What to work on -
Collect every line of the records below that contains the word "Expand".

Stored data -
★ ★ ★

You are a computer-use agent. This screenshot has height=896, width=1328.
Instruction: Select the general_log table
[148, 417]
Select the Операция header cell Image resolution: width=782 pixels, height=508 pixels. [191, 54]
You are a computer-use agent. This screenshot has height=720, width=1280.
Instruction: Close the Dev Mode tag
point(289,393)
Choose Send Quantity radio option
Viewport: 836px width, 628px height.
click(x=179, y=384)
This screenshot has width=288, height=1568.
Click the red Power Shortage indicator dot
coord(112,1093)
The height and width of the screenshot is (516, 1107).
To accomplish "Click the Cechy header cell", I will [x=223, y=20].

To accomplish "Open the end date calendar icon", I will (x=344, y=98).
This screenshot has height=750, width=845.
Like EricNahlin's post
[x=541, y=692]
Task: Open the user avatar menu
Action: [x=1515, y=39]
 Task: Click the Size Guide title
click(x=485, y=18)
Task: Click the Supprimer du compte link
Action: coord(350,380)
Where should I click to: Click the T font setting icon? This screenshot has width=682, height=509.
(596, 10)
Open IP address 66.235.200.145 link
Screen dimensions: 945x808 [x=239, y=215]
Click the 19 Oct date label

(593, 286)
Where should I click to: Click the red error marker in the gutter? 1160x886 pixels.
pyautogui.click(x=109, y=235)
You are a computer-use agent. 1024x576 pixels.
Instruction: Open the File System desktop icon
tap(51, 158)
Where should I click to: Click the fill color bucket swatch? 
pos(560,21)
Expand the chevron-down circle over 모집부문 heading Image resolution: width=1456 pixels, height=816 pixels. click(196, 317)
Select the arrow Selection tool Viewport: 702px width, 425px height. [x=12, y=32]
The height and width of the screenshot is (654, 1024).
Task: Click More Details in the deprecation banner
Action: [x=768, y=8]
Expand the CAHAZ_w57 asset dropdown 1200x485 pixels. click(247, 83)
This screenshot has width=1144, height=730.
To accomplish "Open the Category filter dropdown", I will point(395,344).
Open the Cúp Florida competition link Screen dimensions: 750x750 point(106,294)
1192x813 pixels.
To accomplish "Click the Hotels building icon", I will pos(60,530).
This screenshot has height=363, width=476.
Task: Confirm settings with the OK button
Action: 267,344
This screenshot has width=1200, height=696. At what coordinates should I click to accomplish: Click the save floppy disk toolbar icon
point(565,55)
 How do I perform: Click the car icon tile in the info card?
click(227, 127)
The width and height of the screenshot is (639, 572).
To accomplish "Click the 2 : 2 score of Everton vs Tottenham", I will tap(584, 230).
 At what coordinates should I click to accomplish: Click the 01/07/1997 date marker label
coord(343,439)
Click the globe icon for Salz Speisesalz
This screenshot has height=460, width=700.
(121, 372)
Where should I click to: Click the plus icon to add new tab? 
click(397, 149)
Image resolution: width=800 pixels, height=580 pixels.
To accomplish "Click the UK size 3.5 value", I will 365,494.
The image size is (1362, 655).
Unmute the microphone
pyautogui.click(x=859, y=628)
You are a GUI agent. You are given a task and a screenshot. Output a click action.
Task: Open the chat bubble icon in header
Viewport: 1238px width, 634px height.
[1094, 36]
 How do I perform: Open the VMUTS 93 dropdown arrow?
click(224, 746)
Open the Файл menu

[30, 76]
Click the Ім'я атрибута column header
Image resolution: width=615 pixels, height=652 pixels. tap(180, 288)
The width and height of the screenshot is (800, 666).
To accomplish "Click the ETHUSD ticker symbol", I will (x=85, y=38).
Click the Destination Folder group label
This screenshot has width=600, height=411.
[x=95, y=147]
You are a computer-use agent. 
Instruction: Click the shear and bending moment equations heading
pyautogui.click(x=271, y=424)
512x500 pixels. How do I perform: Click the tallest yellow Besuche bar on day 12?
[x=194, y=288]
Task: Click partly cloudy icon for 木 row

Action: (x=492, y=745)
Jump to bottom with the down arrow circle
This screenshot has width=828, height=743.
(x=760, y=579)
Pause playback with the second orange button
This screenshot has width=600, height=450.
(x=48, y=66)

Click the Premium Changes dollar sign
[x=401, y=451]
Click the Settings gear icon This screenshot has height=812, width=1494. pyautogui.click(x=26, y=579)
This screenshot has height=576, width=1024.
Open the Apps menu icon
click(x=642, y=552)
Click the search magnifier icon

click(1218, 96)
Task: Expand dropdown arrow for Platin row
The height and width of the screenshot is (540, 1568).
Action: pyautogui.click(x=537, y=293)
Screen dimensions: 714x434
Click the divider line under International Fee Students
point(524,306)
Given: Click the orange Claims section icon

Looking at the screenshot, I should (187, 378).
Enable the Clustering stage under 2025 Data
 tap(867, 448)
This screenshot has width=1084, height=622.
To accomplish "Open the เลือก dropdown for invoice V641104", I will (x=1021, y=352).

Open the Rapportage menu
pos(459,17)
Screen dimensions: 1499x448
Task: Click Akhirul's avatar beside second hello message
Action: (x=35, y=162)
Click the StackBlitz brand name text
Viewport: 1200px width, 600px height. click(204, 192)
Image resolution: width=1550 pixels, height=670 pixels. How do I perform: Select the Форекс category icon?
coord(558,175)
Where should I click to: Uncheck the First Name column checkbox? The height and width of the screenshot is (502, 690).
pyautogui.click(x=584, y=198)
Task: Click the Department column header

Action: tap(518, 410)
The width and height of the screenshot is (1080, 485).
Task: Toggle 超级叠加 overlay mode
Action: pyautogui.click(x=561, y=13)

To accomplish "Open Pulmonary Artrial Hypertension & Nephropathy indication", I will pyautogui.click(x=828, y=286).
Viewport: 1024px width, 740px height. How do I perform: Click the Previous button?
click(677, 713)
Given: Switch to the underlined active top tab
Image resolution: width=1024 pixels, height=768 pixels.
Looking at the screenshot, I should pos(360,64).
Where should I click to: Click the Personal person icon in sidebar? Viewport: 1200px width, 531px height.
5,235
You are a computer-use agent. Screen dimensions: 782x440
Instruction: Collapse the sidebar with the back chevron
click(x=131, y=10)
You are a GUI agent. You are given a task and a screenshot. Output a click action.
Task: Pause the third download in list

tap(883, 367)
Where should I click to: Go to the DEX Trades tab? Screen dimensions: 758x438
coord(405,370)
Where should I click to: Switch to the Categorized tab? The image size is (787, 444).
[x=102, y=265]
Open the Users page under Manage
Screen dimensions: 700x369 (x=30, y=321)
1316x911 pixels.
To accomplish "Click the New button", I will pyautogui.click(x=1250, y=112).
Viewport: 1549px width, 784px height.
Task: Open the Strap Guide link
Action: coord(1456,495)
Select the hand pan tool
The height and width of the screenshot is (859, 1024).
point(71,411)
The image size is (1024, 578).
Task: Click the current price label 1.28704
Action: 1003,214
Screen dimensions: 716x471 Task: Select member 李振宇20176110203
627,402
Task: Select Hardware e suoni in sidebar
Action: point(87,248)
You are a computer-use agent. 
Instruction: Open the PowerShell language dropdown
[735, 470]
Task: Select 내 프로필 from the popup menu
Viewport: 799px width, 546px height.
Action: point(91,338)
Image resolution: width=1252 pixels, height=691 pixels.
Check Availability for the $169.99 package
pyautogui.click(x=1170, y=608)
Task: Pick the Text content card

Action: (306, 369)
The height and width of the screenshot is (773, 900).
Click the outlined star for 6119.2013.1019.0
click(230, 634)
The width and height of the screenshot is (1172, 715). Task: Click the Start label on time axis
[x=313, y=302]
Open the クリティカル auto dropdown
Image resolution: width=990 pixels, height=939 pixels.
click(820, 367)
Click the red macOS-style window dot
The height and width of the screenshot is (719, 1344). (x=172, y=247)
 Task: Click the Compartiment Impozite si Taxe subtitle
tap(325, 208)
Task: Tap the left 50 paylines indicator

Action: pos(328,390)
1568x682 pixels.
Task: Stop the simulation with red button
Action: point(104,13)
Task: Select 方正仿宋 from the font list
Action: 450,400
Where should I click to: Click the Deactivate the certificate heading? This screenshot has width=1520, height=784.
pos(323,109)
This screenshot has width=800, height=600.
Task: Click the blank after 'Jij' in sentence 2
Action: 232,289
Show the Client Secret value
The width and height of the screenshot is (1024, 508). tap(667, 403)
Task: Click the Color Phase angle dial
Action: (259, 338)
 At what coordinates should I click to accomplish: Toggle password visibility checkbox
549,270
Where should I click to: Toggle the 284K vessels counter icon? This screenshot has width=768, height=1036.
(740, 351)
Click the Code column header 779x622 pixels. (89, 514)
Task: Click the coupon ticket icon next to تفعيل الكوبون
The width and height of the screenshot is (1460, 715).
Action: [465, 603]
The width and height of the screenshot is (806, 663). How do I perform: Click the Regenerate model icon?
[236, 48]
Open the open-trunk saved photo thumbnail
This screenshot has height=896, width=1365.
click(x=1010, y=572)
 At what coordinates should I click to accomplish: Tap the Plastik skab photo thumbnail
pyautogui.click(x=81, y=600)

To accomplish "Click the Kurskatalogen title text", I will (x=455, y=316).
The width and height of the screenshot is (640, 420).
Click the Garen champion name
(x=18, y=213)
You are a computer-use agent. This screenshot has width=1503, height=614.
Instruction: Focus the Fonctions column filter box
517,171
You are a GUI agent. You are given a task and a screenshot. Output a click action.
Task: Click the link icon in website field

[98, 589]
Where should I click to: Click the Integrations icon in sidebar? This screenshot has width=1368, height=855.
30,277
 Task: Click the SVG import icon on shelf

★ ★ ★

Exercise answer -
Expand the chevron-down circle over 모집부문 heading Image resolution: width=1456 pixels, height=816 pixels. click(196, 317)
Expand the CAHAZ_w57 asset dropdown 1200x485 pixels. click(247, 83)
Task: Expand dropdown arrow for Platin row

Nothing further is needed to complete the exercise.